We should be cognizant that mRNA vaccines do not contain live virus and thus carry no risk of causing COVID-19 disease in the vaccinated individual without being exposed to the live virus. However, our results indicate that the vaccine may put some people at higher risk of immune dysregulation if infection with the live virus happened right after vaccination and before the person is fully protected by antibodies produced in response to the vaccine. This result is supported by experimental evidence from the transcriptomics data (Supplementary Table S1), coupled with the computational evidence from the enrichment analysis (Figure 3 and Figure 4a,b) and backed by recent evidence from the biomedical literature indicating immune dysregulation involving innate immune pathways and NF-κB signaling following SARS-CoV-2 mRNA vaccinations [62,170,171]. Nevertheless, these results could be confounded by many factors including the effects of host genetic background on the susceptibility to SARS-CoV-2 infection and COVID-19 outcome. For example, variants in cytokine genes and tumor necrosis factor (TNF) affect COVID-19 susceptibility, severity, and complications [172,173]. Other variants in ACE2 and TMPRSS2 affect the expression of the receptors related to COVID-19 and have been associated with disease susceptibility and risk factors [172,173]. Probably, the chances of contracting COVID-19 increase during active epidemic waves for both vaccinated and unvaccinated individuals due to increased viral transmission rates. It would be best if vaccine-adverse event reporting systems clearly indicate if the vaccine was taken during or before an epidemic wave.
Focusing on post-vaccine myocarditis, an adverse event which has recently been linked to both adenovirus and mRNA COVID-19 vaccines, we identified 1365 (0.45%) myocarditis and 871 (0.29%) pericarditis adverse events reported for BNT162b2, and 687 (0.22%) myocarditis as well as 536 (0.16%) pericarditis adverse events reported for mRNA-1273. In fact, a recent population study showed that the risk of developing post-vaccine cardiac events is still small and confined to the 7-day period following vaccination [174]. Additionally, most vaccine-associated myocarditis events have been mild and self-limiting. Contrariwise, the lifetime risk of morbidity and mortality following SARS-CoV-2 infection is substantial [174].

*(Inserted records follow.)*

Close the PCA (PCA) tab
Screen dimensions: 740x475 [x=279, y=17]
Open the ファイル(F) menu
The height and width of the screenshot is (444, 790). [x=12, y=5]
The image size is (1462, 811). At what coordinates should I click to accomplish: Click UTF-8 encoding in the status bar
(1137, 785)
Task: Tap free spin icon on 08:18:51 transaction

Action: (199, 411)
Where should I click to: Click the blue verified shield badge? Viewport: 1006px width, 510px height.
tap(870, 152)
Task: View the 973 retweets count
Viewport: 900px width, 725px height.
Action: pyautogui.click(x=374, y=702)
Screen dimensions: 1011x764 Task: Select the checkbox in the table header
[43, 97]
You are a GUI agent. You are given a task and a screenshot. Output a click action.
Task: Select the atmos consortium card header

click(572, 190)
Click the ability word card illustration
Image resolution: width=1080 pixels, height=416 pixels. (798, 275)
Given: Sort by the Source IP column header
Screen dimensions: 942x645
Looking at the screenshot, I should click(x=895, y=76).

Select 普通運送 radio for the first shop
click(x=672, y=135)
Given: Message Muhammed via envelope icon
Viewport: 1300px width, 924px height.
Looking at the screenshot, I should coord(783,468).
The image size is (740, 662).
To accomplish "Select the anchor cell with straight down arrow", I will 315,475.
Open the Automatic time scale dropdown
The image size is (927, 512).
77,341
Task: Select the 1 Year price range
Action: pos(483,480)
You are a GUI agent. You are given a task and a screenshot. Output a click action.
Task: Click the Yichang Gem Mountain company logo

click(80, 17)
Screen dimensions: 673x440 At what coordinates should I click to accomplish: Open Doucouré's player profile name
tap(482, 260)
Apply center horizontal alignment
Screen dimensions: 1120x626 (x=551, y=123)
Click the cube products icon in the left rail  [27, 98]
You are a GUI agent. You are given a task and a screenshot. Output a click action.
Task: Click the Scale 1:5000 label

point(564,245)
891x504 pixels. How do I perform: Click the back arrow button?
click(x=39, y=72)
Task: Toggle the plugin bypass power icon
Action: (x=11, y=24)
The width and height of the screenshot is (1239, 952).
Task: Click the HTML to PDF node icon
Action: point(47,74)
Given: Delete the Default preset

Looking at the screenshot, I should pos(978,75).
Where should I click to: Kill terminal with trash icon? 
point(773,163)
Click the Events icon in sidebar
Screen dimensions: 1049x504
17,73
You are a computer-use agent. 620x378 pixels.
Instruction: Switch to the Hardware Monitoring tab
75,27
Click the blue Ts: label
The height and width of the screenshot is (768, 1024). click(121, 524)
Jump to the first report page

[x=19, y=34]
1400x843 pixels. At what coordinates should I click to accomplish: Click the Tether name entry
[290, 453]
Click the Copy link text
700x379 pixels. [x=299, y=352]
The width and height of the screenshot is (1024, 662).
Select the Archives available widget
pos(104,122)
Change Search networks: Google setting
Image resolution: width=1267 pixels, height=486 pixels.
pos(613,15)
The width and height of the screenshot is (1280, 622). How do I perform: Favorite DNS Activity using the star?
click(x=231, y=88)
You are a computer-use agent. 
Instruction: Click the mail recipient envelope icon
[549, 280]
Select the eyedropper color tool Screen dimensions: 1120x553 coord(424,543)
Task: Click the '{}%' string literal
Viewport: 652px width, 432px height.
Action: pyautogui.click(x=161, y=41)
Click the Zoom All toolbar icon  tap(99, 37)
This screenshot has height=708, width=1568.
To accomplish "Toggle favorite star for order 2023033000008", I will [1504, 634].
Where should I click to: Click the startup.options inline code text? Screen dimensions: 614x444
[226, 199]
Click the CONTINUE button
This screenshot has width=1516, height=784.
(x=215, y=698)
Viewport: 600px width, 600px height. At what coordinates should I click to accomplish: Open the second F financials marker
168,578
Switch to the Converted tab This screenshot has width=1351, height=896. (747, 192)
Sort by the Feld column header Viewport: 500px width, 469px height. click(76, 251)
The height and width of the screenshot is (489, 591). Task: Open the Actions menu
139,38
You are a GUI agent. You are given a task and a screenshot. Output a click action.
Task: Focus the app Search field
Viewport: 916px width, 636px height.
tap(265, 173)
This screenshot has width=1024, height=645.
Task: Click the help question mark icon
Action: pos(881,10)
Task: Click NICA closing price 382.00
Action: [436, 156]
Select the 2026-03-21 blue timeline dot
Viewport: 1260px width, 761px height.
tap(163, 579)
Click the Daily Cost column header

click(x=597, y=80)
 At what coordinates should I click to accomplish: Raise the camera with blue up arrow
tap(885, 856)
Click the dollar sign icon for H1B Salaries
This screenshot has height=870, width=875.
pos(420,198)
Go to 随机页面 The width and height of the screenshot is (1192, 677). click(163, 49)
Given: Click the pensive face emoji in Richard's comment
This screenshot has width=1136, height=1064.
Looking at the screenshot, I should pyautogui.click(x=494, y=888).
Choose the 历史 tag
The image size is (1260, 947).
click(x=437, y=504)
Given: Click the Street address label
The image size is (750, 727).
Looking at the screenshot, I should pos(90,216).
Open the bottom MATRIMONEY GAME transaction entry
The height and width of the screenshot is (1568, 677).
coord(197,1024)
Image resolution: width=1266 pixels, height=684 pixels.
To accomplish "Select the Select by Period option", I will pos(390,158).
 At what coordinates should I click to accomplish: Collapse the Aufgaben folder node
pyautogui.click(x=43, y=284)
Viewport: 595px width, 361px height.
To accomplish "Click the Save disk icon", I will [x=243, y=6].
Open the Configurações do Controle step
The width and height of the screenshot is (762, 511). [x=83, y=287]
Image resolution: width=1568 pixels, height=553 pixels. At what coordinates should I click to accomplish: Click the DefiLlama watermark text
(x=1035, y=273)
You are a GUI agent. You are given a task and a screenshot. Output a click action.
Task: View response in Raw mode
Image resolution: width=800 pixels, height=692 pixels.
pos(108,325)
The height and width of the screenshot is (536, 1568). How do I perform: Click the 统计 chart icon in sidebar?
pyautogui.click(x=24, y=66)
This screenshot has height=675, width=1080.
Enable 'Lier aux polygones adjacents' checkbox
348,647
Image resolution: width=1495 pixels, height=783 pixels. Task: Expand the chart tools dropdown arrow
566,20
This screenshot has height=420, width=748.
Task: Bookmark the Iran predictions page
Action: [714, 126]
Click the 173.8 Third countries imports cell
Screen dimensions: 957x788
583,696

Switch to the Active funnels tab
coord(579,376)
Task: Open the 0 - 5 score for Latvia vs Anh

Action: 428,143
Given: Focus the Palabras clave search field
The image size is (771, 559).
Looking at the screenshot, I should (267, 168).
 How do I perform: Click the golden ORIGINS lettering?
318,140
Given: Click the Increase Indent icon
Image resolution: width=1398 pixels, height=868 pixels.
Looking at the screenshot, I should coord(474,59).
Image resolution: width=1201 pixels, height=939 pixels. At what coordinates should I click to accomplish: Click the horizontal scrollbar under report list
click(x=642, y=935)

Another inflammatory condition, Sjogren’s syndrome, which is a chronic inflammatory and autoimmune disease where the salivary and lacrimal glands undergo progressive destruction by lymphocytes and plasma cells resulting in decreased production of saliva and tears [77], has been predicted from the enrichment analysis and validated by post-vaccine adverse event reporting in VAERS. There were 42 Sjogren’s syndrome events (0.01%) for BNT162b2 and 21 events (0.01%) for mRNA-1273.
It should be noted that vaccine-induced gene expression perturbations were insignificant on day 28 (no DEGs passed the filtering criteria of log2 fold change ≥ 2 and FDR ≤ 0.05). This confirms that vaccine effects on gene expression are temporary and short-term. This finding supports previous claims that mRNA vaccines are safe for the general population. Additionally, world-data has shown that the suggested adverse effects of BNT162b2 are largely non-concerning and lead to minor side effects. However, our network analysis results indicate that aberrant androgen receptor signaling, resulting from certain genetic mutations in Ca2+ homeostasis proteins, or driven by increased testosterone levels in males during puberty, may increase the potential for developing adverse events related to abnormalities in Ca2+ homeostasis.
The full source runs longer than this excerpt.